SCM Core Text: Black Theology
Title | SCM Core Text: Black Theology PDF eBook |
Author | Anthony G. Reddie |
Publisher | SCM Press |
Pages | 251 |
Release | 2013-01-26 |
Genre | Religion |
ISBN | 0334048931 |
An accessible introduction to Black Theology, helping readers understand the inherited legacy of ‘race’, ethnicity, difference and racism, as well as the diversity and vibrancy of this movement.

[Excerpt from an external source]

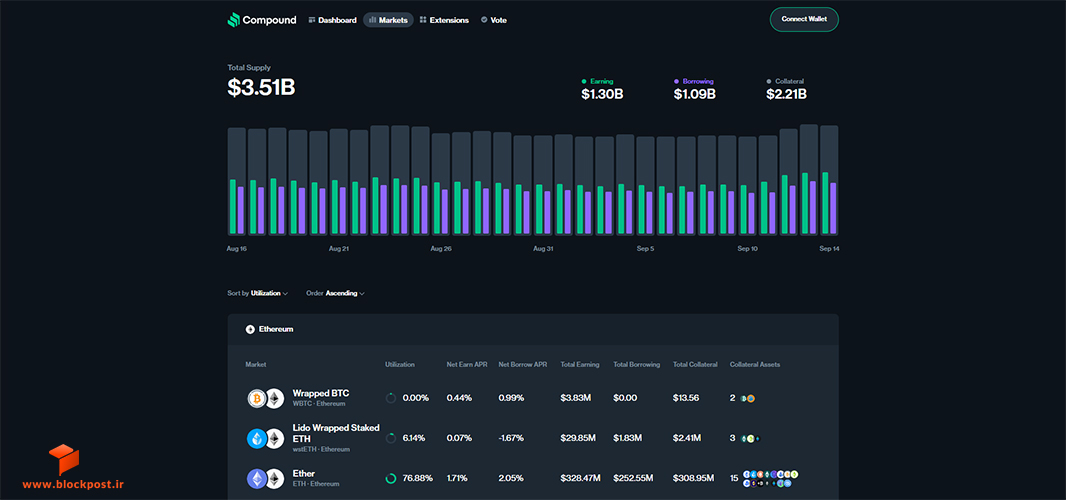Click the Connect Wallet button
1066x500 pixels.
804,19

Churches, Blackness, and Contested Multiculturalism
Title | Churches, Blackness, and Contested Multiculturalism PDF eBook |
Author | R. Smith |
Publisher | Springer |
Pages | 289 |
Release | 2014-06-18 |
Genre | Social Science |
ISBN | 113738638X |
This volume assesses contemporary church responses to multicultural diversity and resisted categories of social difference, with a central focus on whether or how racial, ethnic, religious, sexual, and gender differences are validated by churches (and especially black churches) torn between competing inclusive and exclusive tendencies.

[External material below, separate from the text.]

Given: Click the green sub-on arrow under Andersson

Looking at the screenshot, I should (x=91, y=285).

Spirit(s) in Black Religion
Title | Spirit(s) in Black Religion PDF eBook |
Author | Kurt Buhring |
Publisher | Springer Nature |
Pages | 321 |
Release | 2022-09-10 |
Genre | Religion |
ISBN | 3031098870 |
In this book Kurt Buhring explores concepts of spirit(s) within various Black religions as a means to make a constructive theological contribution to contemporary Black theology in regard to ideas of the Holy Spirit, or pneumatology. He argues that there are rich resources within African and African-based religions to develop a more robust notion of the Holy Spirit for contemporary Black liberation theology. In so doing, Buhring offers a pneumatology that understands divine power and presence within humanity and through human action. The theology offered maintains the fundamental claim that God acts as liberator of the oppressed, while also calling for greater human responsibility and capability for bringing about liberation.